Will Thailand’s new PM seek Chinese funding for land bridge? Definitely, maybe
The land bridge project, a potential replacement to the shelved Kra canal linking the Andaman Sea with the Gulf of Thailand, got a new drumroll of enthusiasm as it is expected to bolster the southern Thai economy.
A shipping bypass would appeal to China, which now sends vessels through the far-flung, strategically important Malacca Strait. The strait is also the main transport artery for a large share of China’s imports of crude oil from the Middle East and raw materials from Africa. Currently, some 94,000 ships pass through the strait every year or use its 40-plus ports.
The Thai government has sought financing for the 90km (56-mile) bridge, which has been estimated to cost at least US$28.6 billion.
Beijing has not yet expressed an official stance.
However, the Bangkok Post reported last October that state-owned contractor China Harbour Engineering Co was considering a contribution, citing the Thai government. Hong Kong property developer New World Development has also shown interest, it added.
Analysts said Thai officials should brace for negotiations with potential Chinese funders.
“Both sides would get advantages from this investment, but the project is big and requires time,” said Peng Peng, executive chairman of the Guangdong Society of Reform.
“The pros and cons are so numerous that it is hard to decide what to do all at once.”

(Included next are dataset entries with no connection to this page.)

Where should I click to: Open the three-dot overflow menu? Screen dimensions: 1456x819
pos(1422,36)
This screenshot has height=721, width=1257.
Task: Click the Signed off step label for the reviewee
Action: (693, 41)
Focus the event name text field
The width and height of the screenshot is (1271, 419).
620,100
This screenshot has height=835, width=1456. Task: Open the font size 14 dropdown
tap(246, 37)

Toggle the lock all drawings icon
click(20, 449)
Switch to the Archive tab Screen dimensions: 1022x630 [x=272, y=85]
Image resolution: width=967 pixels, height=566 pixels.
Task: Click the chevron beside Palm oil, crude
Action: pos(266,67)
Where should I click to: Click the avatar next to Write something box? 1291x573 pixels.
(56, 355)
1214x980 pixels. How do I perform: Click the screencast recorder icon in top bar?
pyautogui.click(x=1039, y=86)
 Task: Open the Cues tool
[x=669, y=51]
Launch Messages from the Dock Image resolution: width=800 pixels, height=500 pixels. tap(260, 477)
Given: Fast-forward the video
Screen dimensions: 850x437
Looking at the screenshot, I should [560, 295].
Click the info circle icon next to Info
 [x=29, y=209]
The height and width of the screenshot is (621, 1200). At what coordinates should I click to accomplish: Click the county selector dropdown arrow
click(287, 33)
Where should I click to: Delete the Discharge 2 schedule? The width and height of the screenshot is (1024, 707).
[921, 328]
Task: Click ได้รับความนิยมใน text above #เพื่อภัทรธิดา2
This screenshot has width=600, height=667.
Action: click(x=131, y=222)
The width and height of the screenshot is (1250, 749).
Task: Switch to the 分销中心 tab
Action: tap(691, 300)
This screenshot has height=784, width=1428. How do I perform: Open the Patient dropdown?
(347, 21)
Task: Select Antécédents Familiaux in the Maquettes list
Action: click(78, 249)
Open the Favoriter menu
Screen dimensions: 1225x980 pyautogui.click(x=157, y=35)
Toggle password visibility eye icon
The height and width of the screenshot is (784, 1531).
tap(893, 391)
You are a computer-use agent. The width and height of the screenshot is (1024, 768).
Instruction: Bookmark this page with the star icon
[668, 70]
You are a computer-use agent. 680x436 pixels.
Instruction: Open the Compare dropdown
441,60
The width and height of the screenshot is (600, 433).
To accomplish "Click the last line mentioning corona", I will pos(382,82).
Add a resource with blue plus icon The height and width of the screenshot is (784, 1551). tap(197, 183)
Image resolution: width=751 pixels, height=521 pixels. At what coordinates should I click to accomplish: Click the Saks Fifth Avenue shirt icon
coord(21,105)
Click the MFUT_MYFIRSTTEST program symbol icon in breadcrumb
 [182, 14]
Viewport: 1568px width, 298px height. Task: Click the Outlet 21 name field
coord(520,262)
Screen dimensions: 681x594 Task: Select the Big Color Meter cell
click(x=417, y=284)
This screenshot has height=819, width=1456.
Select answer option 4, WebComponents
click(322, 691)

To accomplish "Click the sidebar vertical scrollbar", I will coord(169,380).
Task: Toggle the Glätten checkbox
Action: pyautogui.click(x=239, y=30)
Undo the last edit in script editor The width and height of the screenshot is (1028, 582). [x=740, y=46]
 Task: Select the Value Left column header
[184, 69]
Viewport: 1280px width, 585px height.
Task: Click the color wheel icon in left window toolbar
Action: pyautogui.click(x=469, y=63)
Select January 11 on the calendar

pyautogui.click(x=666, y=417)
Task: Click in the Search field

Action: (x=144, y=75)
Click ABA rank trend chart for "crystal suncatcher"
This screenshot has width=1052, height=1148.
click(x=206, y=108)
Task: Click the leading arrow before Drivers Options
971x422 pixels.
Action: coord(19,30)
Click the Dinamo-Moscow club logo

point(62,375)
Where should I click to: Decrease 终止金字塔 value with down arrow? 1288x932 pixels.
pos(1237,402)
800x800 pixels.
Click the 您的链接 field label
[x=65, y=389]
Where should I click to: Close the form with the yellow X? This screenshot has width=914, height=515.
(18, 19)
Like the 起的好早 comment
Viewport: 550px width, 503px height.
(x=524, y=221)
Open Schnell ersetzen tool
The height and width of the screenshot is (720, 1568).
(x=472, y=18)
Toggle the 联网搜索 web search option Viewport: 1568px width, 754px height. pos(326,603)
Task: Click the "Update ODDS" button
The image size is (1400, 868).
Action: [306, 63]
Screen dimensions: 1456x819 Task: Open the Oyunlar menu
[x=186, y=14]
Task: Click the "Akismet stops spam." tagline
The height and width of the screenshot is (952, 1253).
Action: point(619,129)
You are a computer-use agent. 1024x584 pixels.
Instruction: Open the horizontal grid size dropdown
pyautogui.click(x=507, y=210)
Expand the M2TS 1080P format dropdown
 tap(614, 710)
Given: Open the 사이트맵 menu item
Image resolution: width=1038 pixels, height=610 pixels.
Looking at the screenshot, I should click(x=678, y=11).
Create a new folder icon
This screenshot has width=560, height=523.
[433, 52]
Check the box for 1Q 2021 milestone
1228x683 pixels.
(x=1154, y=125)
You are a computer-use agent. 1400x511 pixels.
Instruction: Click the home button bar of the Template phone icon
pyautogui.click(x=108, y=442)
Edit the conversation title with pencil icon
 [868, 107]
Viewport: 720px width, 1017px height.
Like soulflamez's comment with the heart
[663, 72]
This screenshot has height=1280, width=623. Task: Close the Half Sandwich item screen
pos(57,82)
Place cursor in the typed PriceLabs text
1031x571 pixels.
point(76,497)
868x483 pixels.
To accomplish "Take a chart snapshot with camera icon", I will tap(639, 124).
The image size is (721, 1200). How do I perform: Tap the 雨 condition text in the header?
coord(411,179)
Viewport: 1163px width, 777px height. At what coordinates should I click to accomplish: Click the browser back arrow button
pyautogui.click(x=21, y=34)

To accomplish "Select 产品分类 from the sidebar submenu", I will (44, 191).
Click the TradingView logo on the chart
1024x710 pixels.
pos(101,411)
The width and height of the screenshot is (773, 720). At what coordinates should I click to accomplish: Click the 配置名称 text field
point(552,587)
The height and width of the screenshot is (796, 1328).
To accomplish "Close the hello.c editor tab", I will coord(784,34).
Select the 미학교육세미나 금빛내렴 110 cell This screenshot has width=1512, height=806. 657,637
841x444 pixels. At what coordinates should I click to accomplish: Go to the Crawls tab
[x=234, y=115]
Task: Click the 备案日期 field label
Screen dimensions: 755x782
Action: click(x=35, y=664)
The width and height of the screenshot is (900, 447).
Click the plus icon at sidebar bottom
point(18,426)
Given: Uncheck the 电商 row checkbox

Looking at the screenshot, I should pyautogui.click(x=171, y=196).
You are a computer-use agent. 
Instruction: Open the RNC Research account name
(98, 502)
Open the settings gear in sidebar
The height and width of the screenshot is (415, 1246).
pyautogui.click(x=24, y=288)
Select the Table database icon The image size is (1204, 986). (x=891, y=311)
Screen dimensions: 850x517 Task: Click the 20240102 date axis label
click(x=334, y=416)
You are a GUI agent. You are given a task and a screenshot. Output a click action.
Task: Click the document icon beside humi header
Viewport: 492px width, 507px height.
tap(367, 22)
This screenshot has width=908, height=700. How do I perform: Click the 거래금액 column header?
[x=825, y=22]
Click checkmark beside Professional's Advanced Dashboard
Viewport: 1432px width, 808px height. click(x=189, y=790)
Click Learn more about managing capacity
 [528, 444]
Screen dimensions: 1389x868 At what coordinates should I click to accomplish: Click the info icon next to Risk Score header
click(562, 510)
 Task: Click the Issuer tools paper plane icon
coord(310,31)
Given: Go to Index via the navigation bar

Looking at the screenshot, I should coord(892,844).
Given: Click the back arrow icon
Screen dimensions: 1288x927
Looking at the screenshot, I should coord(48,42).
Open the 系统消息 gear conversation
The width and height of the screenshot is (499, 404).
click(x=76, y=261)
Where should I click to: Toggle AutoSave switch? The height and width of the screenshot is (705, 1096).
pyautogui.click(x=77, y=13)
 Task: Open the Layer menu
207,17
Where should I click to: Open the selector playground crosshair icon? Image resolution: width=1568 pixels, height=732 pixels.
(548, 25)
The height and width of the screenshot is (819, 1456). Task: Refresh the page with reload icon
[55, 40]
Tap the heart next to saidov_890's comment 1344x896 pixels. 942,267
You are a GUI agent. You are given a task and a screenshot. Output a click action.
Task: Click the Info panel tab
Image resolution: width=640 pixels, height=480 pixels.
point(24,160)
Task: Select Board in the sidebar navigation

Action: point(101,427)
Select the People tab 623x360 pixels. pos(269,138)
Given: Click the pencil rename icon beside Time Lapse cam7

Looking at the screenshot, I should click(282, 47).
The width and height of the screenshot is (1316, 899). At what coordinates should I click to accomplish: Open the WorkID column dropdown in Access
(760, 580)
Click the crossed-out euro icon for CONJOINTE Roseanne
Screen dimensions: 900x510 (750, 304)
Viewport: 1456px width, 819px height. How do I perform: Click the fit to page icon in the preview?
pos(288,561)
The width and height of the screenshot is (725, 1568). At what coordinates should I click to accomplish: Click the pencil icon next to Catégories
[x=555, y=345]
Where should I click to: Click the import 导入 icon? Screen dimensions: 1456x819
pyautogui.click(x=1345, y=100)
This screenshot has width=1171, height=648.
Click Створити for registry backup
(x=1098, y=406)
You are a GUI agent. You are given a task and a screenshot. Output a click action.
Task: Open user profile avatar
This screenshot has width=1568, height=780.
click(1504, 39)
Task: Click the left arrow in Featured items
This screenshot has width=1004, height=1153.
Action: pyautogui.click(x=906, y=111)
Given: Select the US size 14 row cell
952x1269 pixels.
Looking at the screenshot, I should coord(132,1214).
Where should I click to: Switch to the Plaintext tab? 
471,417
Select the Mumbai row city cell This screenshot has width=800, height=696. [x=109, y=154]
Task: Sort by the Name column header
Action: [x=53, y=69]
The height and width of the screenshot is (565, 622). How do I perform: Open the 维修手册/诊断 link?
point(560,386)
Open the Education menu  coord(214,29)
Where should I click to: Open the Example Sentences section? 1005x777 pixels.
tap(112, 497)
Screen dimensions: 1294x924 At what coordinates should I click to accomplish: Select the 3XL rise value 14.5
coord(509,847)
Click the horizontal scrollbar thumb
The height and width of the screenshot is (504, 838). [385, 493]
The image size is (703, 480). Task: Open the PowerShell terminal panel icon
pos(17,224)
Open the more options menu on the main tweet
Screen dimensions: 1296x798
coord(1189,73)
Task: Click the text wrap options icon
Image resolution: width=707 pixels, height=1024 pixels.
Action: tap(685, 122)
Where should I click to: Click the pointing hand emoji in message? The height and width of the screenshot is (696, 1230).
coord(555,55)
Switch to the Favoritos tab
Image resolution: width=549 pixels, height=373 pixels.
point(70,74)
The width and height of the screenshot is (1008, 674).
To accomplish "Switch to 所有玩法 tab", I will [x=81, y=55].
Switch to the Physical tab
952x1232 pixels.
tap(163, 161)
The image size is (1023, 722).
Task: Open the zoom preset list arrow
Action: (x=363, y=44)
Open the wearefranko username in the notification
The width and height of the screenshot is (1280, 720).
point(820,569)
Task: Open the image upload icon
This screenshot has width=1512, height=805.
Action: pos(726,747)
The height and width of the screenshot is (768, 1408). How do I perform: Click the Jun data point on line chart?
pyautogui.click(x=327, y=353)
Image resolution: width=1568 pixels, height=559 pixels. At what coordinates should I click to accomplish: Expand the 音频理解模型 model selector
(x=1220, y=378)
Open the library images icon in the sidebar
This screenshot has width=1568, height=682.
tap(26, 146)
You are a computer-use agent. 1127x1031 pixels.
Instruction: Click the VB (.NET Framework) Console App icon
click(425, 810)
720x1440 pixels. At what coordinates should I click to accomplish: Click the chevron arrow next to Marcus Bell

Chinese officials have already begun looking for other Malacca Strait alternatives, such as gas pipelines from Central Asia, the China-Pakistan Economic Corridor and a pipeline linking Myanmar’s ports in the Andaman Sea with Southwest China’s Yunnan province.
China would want a smart deal, overseas experts believe, while stakeholders from Bangkok to Washington may question it.
“The new prime minister will need to be careful with the decision to go ahead on such a project,” said Ruth Banomyong, a professor at the business school of Bangkok-based Thammasat University. He cited growing concerns over Chinese influence among Thai citizens.
Thai media have reported officials from the Southeast Asian country found China’s price too high for the in-progress China-Thailand railway, which will extend 873km from Bangkok to the southwestern Chinese city of Kunming.
“If Thailand wants to retain its autonomy in controlling the canal [or land bridge] it will not allow a single foreign country to finance more than 50 per cent of the project,” said Alexander Vuving, professor at the Daniel K. Inouye Asia-Pacific Centre for Security Studies in Hawaii.
“This is tough, and requires a large dose of political will on the part of the new government.”